1. ## extraneous roots

8(3)^2x+3 = 24

log3^2x+3 = 3

2x+3 = log3/log3

2x + 3 = 1

x = -1

Is my method correct?

2. Hi purple dinosaur, i'll kick this one off for you.

When solving for x you need to undo some of these operations

You have

$8(3)^{2x}+3 = 24$

Taking 3 from both sides gives

$8(3)^{2x} = 21$
Now diving both sides by 8 you get

$(3)^{2x} = \frac{21}{8}$

Now you need to employ a log

$2x = \log_3\frac{21}{8}$

3. Originally Posted by purpledinosaur
8(3)^2x+3 = 24

log3^2x+3 = 3

2x+3 = log3/log3

2x + 3 = 1

x = -1

Is my method correct?
it works.

would be easier to do this ...

$8 \cdot 3^{2x+3} = 24$

$3^{2x+3} = 3$

$2x+3 = 1$

$x = -1$

4. my apologies to you, i think u started answering my question when i posted the original question. I stared it for about 20 mins, and didn't understand it but when i posted the question i sort of had an epiphany, and i edited my post. Thank you for clearing it for me. And for the explanation, much appreciated.
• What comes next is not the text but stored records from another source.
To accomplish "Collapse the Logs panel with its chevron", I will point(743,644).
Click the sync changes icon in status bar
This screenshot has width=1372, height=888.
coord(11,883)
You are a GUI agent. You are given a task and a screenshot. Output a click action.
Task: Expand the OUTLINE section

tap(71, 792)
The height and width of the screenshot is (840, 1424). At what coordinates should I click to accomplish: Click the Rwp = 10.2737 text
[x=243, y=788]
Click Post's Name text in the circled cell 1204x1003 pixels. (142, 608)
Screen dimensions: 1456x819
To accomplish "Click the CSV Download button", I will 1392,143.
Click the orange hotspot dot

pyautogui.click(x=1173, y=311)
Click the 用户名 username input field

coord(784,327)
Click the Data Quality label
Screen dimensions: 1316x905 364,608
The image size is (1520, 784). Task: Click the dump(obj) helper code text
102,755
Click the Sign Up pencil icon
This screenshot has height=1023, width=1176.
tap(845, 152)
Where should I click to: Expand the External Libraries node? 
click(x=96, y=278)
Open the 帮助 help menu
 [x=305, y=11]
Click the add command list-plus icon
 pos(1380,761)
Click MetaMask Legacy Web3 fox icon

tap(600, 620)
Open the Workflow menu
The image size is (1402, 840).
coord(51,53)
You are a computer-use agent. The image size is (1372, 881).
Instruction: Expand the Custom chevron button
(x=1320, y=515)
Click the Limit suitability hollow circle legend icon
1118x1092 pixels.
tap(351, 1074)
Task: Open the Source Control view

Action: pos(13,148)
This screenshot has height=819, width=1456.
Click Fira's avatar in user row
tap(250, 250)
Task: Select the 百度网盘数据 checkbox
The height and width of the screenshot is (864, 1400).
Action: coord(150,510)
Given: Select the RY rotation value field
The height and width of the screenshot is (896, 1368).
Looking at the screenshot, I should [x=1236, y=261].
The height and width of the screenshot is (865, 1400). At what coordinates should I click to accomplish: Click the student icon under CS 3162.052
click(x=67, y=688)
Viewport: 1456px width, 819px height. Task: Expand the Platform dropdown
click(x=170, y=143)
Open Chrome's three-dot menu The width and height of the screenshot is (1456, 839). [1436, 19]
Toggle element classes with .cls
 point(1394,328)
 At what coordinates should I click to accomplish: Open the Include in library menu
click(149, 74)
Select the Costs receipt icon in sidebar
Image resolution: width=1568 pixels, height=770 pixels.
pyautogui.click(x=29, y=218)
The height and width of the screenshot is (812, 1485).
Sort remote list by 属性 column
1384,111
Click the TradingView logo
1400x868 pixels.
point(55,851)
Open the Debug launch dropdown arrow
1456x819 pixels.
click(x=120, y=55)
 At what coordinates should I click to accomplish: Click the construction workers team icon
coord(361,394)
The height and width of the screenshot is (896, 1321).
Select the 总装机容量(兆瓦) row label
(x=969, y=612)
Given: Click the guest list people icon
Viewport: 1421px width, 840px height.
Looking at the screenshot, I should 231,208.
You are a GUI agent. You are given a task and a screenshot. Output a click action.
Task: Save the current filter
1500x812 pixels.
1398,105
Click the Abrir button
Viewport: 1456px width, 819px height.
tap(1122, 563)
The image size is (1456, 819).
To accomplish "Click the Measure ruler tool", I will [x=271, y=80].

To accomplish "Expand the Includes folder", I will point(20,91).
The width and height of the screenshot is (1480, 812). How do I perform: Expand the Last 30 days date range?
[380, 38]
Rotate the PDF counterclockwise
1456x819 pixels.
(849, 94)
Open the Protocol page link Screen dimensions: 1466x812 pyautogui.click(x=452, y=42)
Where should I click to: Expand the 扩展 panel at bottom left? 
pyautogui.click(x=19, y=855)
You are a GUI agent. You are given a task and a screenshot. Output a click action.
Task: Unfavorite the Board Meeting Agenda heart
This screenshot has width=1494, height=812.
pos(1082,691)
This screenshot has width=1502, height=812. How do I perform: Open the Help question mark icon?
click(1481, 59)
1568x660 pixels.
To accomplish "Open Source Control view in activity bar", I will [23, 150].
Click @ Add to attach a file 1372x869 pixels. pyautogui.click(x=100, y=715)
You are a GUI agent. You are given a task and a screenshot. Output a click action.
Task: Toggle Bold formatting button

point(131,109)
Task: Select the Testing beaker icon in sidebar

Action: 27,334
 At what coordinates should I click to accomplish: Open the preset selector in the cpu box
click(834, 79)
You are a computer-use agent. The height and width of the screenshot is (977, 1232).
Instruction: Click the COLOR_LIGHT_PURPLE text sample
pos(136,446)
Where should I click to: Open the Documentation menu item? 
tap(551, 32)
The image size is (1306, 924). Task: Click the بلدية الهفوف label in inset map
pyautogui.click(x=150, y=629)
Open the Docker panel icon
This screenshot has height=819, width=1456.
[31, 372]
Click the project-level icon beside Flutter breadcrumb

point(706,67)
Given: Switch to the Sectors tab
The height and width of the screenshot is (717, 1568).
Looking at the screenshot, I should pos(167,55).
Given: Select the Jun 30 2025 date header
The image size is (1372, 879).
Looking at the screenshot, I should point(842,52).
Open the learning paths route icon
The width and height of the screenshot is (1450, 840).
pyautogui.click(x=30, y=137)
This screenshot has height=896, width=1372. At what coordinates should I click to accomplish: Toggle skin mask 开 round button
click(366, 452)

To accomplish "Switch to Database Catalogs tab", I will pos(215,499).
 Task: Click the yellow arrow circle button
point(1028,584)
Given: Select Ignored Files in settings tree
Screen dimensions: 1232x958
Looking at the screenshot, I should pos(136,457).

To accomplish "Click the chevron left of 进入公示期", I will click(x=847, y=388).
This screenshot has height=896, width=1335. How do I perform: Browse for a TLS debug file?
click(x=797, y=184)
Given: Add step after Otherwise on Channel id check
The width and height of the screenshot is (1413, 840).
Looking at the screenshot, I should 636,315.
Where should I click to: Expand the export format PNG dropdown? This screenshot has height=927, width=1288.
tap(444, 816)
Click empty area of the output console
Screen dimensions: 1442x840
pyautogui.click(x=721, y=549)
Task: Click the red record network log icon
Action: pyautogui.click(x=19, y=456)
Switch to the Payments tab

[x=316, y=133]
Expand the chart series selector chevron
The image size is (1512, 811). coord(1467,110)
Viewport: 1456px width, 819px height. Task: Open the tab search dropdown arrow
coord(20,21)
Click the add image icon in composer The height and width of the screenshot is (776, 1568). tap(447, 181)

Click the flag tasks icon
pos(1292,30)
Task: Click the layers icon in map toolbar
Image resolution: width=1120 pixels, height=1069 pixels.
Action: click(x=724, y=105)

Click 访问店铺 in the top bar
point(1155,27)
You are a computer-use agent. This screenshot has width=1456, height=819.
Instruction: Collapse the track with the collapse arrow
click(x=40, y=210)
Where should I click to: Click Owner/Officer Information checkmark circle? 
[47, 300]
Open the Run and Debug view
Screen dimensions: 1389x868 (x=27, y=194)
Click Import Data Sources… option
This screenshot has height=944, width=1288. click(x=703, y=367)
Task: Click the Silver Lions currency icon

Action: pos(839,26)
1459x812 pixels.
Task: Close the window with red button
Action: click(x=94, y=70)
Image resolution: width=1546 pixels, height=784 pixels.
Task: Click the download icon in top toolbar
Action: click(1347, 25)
5. you need to work on making the notation of your equations more clear.

parentheses help alot.

6. Originally Posted by purpledinosaur
8(3)^2x+3 = 24
Important point: if you do not use LaTex, use parentheses!
"8(3)^2x+ 3" could be interpreted as $8(3^2)x+ 3$, $8(3^{2x})+3$ or $8(3^{2x+3})$.

From what you do below, you appear to mean 8(3^(2x+3)).

log3^2x+3 = 3
2x+3 = log3/log3

2x + 3 = 1

x = -1

Is my method correct?
Yes, by taking the logarithm of both sides of $3^{2x+3}= 3$ you get (2x+3)log 3= log 3 so 2x+ 3= 1.

As skeeter pointed out, it is more "fundamental" and easier to argue, from $3^{2x+3}= 3^1= 3$ that, because exponentials are "one to one" functions ( $a^x= a^y$ if and only if x= y) that we must have 2x+3= 1. From that, 2x= 1- 3= -2 and so x= -2/2= -1.